Approved research

Polygenic Risk Score and Clinical Information Integration for Disease Prediction

Weill Cornell Medical College

Lay summary

Comparing two people's genomes at the same location in the DNA may reveal that the first person has an A, whereas the second person has a G. If the first person is taller than the second, we could conclude that having the A base makes you taller. By comparing thousands of people we can be more precise in exactly how much the A contributes to a difference in height. By looking at every place in the genome there is variation, we can add up the the contributions of height differences into one total value that is called a polygenic risk score. The higher the score, the taller you likely are. However, there are many other factors that contribute to differences in height, such as diet and susceptibility to disease. To make the best prediction we plan on incorporating all of these related features into one model. Using machine learning, we can find any non-obvious interactions between these features and produce the best prediction. However, even with this comprehensive approach there will likely be some people who have a high score yet are still short. To investigate why this is, we plan on carrying out typical analyses comparing each feature to the per person errors, along with quantile regression, which isolates trends within one risk level of the model. Lastly, in order to provide greater utility to these scores we will use Mendelian Randomization, which effectively creates a randomized control trial and determines any causal links between score and clinical factors.
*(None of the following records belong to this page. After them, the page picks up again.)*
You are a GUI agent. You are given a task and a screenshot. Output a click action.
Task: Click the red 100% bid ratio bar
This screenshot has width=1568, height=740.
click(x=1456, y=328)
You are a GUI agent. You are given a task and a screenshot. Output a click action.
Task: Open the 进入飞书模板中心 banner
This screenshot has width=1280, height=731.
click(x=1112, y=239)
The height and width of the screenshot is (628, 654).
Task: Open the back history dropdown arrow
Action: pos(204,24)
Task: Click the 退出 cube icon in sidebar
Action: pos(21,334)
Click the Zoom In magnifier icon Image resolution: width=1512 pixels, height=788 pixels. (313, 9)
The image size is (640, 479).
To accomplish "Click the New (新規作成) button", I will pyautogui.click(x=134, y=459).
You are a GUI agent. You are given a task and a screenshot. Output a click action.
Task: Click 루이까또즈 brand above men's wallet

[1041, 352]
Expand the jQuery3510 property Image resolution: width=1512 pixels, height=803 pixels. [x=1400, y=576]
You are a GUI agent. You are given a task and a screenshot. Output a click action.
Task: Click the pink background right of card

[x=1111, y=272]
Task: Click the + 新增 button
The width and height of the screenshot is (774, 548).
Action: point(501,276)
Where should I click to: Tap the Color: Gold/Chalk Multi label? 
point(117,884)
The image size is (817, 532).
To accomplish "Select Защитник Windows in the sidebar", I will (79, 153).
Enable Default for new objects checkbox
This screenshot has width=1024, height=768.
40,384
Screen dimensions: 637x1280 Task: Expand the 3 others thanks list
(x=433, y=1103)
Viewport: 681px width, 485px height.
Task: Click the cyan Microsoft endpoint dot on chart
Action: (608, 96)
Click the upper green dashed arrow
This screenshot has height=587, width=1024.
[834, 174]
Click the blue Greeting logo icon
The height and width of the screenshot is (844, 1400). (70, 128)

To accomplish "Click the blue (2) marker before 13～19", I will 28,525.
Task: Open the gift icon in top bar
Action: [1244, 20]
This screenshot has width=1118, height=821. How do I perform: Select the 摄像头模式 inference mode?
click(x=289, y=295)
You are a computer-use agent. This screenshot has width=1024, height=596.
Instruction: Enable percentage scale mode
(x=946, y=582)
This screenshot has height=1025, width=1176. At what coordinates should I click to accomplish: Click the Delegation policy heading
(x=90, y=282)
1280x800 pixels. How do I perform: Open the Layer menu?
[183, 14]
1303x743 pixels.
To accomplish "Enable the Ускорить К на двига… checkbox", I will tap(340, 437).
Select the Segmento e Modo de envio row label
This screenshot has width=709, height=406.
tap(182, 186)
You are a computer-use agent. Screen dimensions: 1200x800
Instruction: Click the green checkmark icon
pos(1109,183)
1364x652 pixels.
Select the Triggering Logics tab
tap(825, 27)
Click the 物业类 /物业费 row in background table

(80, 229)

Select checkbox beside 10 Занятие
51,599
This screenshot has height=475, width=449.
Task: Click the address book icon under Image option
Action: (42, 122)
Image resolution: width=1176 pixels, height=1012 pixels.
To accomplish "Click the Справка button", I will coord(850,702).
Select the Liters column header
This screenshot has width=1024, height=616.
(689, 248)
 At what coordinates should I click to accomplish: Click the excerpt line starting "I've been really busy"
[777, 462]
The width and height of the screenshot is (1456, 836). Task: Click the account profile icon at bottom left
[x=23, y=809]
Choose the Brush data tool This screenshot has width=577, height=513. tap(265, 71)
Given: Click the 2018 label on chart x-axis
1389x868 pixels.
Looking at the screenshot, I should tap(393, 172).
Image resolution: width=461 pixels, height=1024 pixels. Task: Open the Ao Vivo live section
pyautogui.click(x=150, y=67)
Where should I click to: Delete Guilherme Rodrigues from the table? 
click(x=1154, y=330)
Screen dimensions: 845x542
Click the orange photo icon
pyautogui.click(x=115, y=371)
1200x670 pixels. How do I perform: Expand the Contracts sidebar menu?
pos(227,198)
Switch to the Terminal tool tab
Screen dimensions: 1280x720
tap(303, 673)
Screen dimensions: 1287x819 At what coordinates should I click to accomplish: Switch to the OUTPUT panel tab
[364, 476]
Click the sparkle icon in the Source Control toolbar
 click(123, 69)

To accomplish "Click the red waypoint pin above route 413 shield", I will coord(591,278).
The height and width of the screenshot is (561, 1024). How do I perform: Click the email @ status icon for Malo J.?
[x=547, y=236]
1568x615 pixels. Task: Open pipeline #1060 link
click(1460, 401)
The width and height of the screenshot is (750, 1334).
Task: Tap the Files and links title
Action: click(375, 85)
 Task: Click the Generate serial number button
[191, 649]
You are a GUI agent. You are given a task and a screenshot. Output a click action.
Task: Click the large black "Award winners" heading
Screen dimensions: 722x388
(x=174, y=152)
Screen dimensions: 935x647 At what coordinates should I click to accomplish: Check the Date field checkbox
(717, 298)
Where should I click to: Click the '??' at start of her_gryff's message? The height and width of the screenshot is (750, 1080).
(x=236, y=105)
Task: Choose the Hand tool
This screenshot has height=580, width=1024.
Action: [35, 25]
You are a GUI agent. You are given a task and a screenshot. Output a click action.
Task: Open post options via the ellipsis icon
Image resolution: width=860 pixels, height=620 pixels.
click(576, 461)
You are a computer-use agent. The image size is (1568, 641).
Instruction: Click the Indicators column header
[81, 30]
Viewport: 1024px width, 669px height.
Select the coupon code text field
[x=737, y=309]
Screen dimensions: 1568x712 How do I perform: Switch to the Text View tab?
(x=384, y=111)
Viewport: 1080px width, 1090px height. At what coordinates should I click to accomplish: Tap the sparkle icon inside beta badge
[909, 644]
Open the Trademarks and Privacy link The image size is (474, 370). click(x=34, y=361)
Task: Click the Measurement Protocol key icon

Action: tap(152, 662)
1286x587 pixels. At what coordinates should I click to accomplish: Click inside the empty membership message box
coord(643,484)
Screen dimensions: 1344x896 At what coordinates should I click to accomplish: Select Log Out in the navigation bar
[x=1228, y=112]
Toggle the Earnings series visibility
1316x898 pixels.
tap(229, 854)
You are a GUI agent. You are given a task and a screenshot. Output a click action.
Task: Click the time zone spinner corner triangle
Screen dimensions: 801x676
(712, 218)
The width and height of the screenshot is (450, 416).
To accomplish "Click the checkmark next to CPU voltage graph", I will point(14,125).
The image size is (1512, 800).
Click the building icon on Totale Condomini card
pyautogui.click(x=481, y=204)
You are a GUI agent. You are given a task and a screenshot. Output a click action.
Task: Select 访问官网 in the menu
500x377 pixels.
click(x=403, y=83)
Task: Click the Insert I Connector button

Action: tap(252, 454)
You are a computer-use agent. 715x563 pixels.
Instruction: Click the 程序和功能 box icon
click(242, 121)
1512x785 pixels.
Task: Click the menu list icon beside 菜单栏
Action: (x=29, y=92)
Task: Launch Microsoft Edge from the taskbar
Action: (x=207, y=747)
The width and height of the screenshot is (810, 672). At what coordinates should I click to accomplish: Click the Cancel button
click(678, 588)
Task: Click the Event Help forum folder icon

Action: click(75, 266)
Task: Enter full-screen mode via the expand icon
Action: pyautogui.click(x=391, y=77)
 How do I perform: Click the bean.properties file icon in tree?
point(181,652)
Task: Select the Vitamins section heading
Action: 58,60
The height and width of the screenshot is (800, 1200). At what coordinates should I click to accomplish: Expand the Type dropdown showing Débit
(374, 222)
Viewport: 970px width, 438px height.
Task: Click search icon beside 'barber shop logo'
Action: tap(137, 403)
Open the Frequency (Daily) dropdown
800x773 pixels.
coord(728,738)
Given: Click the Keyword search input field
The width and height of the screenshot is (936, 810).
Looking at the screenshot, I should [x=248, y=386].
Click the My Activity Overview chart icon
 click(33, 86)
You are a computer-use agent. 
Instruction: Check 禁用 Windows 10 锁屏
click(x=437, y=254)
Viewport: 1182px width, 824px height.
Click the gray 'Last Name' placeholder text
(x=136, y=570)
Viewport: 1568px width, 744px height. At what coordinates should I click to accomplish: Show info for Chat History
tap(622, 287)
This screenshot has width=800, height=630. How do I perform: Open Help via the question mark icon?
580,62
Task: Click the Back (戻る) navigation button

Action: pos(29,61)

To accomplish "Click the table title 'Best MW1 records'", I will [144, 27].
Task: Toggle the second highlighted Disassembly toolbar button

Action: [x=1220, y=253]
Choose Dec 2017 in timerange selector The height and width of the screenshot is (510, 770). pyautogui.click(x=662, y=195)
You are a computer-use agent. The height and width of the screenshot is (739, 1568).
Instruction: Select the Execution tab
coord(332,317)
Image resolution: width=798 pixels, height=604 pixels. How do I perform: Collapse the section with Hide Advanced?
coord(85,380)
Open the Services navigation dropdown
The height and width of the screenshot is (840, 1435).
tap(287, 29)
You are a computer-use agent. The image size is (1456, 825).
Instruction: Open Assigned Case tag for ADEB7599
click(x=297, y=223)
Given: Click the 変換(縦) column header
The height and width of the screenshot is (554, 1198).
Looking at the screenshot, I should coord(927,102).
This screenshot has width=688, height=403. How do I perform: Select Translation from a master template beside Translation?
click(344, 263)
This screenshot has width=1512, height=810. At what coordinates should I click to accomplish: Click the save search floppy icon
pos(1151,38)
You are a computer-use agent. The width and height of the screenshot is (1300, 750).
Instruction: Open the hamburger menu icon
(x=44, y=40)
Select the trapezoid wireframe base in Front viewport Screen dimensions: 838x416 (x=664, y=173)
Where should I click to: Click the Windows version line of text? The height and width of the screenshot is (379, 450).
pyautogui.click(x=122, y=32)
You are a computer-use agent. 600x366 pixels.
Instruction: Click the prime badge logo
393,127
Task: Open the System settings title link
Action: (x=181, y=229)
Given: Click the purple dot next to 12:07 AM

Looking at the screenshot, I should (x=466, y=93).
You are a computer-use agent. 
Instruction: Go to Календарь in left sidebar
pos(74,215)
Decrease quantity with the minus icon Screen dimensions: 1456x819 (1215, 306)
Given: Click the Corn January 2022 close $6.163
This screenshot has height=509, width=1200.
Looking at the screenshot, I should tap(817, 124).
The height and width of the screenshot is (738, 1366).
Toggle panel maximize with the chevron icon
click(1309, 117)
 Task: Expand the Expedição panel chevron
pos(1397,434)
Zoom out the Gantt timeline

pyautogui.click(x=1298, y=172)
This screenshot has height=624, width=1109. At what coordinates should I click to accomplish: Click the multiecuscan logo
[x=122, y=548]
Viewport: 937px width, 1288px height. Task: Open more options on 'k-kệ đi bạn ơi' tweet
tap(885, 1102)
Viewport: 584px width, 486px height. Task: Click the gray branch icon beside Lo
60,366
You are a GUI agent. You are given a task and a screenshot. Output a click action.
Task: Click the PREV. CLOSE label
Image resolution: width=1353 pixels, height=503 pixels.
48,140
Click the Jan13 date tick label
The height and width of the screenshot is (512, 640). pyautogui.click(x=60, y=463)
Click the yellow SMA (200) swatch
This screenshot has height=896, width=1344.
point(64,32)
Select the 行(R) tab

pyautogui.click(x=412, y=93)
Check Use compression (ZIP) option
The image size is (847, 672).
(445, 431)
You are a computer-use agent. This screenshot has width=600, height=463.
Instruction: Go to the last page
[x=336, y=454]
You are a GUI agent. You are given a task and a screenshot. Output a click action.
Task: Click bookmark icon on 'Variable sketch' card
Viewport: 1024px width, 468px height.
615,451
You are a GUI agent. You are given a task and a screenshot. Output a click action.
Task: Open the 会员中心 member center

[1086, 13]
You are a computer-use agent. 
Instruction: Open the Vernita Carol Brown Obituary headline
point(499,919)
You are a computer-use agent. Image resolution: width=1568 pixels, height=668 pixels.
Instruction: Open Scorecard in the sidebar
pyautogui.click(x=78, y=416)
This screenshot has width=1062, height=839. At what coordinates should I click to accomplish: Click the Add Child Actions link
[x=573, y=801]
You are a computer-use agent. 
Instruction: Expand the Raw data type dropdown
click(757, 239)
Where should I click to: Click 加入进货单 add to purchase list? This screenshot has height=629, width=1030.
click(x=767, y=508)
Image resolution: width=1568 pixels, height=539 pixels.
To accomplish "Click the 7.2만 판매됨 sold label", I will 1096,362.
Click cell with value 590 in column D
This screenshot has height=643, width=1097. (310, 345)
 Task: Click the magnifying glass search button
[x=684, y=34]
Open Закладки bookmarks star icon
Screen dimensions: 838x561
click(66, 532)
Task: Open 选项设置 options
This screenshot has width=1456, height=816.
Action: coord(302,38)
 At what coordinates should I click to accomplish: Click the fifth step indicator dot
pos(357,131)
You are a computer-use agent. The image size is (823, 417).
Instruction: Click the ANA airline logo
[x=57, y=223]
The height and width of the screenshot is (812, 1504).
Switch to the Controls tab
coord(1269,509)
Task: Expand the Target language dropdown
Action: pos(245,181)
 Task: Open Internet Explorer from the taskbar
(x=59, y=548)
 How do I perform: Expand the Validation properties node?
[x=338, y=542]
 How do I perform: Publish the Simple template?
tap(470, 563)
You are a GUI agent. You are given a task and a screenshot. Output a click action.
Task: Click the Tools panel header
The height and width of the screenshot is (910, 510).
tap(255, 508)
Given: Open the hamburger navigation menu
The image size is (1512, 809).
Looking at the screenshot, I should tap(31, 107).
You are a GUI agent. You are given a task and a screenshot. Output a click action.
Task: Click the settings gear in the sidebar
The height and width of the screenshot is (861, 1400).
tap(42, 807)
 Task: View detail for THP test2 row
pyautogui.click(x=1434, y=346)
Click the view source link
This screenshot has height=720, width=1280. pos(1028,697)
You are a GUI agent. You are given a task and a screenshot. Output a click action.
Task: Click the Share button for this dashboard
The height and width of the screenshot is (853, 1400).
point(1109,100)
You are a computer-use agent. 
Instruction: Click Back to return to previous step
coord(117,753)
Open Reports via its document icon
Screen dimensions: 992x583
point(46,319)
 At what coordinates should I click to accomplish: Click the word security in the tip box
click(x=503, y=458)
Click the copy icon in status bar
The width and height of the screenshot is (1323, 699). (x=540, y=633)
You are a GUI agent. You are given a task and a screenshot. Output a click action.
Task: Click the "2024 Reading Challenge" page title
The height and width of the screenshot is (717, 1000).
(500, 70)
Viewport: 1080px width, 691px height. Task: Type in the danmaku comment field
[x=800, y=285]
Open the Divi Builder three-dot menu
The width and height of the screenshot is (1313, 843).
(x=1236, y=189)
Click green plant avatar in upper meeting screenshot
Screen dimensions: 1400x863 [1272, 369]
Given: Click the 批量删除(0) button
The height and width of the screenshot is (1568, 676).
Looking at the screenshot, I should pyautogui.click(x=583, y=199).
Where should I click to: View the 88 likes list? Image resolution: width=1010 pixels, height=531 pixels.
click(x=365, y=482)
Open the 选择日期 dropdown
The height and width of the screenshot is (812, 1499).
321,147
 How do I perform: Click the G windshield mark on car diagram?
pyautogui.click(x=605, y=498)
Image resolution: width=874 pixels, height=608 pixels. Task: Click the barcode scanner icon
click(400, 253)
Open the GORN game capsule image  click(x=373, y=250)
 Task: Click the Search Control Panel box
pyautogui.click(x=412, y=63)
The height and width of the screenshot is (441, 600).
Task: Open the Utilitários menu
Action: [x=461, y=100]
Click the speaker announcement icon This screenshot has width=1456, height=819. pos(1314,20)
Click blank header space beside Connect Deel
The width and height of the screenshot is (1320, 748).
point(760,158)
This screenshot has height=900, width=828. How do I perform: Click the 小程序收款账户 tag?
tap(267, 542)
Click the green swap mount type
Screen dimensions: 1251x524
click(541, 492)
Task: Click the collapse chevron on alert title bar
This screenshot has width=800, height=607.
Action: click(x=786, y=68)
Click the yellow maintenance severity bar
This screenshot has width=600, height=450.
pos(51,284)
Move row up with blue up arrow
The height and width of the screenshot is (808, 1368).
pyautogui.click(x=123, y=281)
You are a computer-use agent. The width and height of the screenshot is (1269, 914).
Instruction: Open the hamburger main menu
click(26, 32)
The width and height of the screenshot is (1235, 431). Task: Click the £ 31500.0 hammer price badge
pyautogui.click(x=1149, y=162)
Together, this work should help doctors understand which patients are at greatest risk of a disease and should therefore be prescribed a different medication or be checked on more regularly. Similar models already exist, and are just beginning to be used by doctors, yet none of them include the multitude of features proposed here. Each of these added features, such as occupation and medication history, are already taken into consideration on their own - so it would seem rational that they would combine to form more powerful predictions and therefore better patient care.